━━━ ENTRIES

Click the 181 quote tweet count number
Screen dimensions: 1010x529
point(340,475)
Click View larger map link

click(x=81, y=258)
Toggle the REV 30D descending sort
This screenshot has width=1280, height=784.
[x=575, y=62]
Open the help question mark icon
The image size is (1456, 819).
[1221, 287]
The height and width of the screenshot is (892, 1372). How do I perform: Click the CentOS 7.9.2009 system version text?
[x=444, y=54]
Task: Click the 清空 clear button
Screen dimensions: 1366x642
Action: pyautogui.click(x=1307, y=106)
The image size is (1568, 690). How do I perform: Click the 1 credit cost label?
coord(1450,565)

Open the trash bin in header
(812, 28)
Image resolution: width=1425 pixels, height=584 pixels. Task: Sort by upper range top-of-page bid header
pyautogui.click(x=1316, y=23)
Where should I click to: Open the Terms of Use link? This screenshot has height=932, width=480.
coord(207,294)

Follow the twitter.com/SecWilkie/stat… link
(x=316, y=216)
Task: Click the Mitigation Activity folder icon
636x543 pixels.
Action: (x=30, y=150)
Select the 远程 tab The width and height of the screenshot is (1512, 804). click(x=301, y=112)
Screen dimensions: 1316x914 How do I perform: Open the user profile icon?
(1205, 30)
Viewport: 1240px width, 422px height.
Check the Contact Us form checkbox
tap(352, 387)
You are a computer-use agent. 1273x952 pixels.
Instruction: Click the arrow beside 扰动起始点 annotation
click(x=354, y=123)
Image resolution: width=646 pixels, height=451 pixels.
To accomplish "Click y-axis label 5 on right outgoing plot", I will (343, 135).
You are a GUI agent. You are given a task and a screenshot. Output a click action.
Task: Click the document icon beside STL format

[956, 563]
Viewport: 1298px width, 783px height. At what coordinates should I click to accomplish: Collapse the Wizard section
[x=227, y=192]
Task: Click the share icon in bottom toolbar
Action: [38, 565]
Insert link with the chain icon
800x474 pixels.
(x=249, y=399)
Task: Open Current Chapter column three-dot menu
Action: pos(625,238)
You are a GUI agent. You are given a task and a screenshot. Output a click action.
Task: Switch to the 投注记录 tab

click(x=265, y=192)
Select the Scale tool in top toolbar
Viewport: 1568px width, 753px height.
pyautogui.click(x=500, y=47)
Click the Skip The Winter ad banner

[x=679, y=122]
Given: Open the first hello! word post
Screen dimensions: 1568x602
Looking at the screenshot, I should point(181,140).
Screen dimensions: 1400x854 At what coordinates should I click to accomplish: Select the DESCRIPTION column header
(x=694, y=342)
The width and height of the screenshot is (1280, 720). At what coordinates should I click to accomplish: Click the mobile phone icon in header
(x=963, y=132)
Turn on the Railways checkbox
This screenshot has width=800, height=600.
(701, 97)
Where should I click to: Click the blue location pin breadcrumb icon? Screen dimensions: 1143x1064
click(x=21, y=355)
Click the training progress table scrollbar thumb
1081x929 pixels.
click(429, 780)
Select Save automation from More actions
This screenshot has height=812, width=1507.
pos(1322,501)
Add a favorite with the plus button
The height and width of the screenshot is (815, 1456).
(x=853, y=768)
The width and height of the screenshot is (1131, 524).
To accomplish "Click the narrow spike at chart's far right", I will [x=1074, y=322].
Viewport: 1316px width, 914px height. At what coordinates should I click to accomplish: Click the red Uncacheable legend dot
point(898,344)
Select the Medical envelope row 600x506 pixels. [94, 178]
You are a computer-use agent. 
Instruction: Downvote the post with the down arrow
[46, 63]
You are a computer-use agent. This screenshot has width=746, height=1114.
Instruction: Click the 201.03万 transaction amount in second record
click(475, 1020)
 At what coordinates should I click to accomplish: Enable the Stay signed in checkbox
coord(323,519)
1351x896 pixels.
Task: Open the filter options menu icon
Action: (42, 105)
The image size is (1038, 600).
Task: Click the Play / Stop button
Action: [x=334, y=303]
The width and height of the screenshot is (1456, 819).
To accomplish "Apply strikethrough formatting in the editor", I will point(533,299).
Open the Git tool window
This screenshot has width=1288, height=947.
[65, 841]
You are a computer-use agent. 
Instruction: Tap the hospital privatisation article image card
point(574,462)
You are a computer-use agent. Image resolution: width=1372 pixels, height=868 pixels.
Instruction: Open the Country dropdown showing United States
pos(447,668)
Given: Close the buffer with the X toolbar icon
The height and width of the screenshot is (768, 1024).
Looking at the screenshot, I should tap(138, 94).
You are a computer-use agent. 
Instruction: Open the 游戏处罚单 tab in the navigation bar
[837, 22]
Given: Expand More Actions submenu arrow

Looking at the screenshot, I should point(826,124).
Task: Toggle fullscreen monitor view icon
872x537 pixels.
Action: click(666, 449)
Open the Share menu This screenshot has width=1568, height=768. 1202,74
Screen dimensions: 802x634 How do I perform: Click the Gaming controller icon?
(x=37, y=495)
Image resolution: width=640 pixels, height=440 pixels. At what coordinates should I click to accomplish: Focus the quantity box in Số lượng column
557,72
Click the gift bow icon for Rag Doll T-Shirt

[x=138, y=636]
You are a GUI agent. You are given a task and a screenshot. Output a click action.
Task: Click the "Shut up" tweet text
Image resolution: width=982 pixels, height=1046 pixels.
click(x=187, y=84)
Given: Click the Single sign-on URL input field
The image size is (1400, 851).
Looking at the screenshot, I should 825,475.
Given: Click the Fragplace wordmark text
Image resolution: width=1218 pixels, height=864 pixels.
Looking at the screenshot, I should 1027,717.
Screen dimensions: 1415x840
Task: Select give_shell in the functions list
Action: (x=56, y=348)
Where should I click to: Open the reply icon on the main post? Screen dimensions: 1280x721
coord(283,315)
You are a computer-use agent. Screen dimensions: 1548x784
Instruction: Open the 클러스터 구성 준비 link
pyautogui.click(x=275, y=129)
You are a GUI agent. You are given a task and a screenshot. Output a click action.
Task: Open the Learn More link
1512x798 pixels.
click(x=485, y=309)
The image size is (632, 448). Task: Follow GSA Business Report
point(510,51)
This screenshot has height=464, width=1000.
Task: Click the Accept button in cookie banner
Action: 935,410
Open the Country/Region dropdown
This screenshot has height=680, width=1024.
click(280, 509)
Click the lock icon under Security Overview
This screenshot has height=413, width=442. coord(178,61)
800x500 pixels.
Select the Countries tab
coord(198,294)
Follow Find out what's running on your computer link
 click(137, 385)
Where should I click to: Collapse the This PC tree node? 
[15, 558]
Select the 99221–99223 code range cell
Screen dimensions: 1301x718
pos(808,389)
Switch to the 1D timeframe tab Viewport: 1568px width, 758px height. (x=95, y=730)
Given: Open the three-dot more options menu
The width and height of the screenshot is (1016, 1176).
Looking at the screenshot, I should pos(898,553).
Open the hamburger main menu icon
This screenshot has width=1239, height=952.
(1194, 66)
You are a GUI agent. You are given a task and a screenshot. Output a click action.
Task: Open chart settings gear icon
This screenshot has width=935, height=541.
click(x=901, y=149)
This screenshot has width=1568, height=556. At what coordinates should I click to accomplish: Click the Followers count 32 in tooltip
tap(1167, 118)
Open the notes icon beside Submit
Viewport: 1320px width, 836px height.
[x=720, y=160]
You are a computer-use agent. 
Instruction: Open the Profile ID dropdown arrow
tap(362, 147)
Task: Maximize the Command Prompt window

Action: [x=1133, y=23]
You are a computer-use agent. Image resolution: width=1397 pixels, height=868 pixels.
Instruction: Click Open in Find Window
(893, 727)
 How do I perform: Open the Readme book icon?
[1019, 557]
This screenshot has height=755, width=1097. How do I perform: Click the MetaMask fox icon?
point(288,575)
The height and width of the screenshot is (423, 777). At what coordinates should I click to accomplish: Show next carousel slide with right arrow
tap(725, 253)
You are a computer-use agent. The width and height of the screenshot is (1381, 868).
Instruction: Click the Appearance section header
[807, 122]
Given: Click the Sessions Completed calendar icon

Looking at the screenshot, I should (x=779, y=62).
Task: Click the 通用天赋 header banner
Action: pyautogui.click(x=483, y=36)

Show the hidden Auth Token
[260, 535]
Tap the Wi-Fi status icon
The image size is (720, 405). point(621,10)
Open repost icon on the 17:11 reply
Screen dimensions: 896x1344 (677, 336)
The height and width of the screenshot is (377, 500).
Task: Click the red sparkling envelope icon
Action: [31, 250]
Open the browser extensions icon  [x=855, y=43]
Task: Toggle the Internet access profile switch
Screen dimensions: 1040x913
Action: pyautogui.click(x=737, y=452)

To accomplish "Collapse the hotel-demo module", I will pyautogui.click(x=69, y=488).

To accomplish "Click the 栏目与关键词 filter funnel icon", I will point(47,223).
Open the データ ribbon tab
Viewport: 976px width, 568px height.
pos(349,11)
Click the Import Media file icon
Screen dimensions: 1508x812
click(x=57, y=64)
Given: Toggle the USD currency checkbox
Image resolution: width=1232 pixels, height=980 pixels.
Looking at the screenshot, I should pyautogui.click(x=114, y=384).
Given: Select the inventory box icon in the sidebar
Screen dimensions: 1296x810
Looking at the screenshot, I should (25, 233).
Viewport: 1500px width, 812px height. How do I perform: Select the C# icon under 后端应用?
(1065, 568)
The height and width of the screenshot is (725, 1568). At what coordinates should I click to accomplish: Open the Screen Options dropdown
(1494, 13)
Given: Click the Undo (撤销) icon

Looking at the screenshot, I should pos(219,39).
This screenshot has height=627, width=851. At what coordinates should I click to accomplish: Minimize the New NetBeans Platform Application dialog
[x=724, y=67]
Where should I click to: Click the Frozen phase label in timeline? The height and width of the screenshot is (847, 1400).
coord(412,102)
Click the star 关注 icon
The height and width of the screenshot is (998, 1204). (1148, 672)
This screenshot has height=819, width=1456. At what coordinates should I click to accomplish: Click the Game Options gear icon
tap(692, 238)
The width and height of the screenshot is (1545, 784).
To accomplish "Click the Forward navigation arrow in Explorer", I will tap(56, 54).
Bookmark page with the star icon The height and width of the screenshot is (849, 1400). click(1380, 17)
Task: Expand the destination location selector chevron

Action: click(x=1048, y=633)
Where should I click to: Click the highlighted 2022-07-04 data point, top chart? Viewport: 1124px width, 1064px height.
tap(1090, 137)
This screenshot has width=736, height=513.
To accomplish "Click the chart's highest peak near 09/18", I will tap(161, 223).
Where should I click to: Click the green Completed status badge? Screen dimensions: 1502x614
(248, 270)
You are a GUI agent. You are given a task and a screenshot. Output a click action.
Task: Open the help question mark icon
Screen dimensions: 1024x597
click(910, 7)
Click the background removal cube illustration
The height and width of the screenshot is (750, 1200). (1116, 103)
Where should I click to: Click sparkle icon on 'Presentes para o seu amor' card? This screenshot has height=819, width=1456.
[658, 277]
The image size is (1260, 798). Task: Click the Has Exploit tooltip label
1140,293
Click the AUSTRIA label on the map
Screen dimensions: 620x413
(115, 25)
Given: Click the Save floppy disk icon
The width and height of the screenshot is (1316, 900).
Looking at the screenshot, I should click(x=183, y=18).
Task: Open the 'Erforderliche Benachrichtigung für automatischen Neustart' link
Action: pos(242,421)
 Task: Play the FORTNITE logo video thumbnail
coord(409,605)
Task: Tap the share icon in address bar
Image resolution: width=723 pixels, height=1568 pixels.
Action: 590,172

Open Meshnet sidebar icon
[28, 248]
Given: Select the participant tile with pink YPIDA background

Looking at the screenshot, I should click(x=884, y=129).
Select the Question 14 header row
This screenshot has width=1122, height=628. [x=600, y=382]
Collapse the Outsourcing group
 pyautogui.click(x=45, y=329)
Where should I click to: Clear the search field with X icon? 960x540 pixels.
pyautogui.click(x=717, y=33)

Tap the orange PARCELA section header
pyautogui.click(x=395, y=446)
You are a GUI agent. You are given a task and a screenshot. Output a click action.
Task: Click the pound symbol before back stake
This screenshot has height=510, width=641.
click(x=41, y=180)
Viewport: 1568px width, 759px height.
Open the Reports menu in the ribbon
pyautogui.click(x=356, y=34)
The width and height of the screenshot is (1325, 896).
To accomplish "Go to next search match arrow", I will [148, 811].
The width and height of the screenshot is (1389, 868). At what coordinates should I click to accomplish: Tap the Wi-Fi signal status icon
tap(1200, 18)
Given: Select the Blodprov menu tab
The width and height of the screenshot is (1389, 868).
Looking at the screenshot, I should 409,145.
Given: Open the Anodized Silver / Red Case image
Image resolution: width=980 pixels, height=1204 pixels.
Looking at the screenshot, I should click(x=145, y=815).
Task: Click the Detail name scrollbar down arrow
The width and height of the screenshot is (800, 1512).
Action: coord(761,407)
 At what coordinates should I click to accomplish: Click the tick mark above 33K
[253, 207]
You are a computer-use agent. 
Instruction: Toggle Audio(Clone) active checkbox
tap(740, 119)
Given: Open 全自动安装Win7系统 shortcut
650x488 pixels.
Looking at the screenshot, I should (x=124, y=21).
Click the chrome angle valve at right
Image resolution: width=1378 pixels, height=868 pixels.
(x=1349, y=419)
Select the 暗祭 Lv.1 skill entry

━━━━━━

### GOAL OF THE EXERCISE
Can you quote, word for word, the lines starting with the one that contains "At what coordinates should I click to accomplish: Click the tick" and going on through the last line of the items above?

### COMPLETE ANSWER
 At what coordinates should I click to accomplish: Click the tick mark above 33K
[253, 207]
You are a computer-use agent. 
Instruction: Toggle Audio(Clone) active checkbox
tap(740, 119)
Given: Open 全自动安装Win7系统 shortcut
650x488 pixels.
Looking at the screenshot, I should (x=124, y=21).
Click the chrome angle valve at right
Image resolution: width=1378 pixels, height=868 pixels.
(x=1349, y=419)
Select the 暗祭 Lv.1 skill entry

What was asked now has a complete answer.